From: Andrew Makhorin
Subject: [Help-glpk] [Fwd: Modeling GLPK problem statement]
Date: Sun, 03 Nov 2013 03:15:51 +0400

-------- Forwarded Message --------
From: Pankhuri Gupta <address@hidden>
To: address@hidden
Subject: Modeling GLPK problem statement
Date: Sat, 2 Nov 2013 18:14:42 -0400

Hi,


I am trying to solve a maximization optimization problem using the GLPK
software. This is my first time and I am having difficulty in
formulating my model. I have tried reading through the entire GLPK
programming manual and other places on the internet, but am not able to
get any handle on how I should formulate my model for these equations.
Can anybody give me an idea as to how can I proceed or any other
material I should look into/refer to? It would be of great help.

I have been trying to solve it using API routine calls in C (as
mentioned in the start of the GLPK manual kit)

 

The problem is mentioned below:

 

                  The objective function that is to be maximized is of
the form:

                   objFunc = (A[1] * y[1])  + (A[2] * y[2]) + (A[3] *
y[3])  +  (A[4] * y[4]) 

                  

                  Constraints:

                                    P = B[1]z[1] + B[2]z[2] + B[3]z[3] +
B[4]z[4] +   B[5]z[5] +  B[6]z[6] +  B[7]z[7]

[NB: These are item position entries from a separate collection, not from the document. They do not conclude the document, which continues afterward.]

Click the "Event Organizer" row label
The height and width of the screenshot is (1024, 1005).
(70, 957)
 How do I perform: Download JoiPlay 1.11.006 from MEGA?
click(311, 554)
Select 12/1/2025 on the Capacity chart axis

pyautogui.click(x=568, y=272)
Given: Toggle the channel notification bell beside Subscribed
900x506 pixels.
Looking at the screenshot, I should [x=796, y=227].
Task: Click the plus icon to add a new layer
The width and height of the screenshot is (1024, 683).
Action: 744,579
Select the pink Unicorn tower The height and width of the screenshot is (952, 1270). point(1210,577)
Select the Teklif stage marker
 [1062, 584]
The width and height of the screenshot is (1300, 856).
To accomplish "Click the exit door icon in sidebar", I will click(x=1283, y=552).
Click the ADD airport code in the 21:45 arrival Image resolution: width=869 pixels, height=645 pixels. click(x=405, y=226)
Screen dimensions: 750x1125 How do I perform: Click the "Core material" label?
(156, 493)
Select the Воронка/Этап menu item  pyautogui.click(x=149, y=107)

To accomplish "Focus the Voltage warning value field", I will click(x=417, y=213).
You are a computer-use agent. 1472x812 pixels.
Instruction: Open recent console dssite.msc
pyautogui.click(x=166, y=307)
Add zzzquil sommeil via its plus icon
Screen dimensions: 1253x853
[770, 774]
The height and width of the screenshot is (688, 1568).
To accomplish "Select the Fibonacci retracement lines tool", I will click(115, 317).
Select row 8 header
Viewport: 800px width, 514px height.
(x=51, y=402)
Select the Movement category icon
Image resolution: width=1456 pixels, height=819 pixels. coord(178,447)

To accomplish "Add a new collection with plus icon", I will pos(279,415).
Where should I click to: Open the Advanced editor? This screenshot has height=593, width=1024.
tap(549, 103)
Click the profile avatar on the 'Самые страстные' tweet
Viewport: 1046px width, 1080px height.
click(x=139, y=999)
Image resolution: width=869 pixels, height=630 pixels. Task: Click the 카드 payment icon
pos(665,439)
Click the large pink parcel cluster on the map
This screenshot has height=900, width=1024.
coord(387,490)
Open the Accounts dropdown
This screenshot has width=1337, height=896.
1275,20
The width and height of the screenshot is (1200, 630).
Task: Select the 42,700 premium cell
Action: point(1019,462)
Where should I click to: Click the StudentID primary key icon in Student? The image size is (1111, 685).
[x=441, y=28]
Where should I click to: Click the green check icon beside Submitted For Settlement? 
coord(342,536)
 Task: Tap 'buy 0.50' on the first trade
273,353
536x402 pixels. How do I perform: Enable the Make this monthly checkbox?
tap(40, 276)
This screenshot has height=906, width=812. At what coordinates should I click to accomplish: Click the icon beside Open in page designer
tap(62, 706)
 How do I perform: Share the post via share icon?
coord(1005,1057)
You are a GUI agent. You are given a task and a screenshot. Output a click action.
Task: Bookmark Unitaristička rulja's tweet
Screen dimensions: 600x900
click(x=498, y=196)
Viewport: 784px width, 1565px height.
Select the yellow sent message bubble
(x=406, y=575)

                                    y[1]  <= max ( C[1]z[1] , C[4]z[4] ,
C[7]z[7]) 

                                    y[2]  <= max ( C[2]z[2],  C[4]z[4])

                                    y[3]  <= max ( C[1]z[1] , C[2]z[2],
C[5]z[5] , C[7]z[7])

                                    y[4]  <= max ( C[3]z[3] , C[5]z[5] ,
C[6]z[6])

 

                  Bounds:

                                    0 <= P <= 500

                                    0 <= y[1] <= 1

                                    0 <= y[2] <= 1

                                    0 <= y[3] <= 1

                                    0 <= y[4] <= 1

                                    z[1], z[2] …..  , z[7] : all are
binary variables.

                  

                  The structural variables (for which I have to find the
values) : z[1], … , z[7]

 

1.    Adding Constraints for y’s: 

I was trying to build a constraint matrix with 7 columns (one for each
z[i]) (and one row for each constraint). However, with this approach I
was not able to model addition of constraints on the y’s (since in this
case it is selecting one maximum value and not a summation of all
values).

Even if I model y’s as:

Y[1]  =  C[1]z[1]W[1] + C[4]z[4]W[2] + C[7]z[7]W[3]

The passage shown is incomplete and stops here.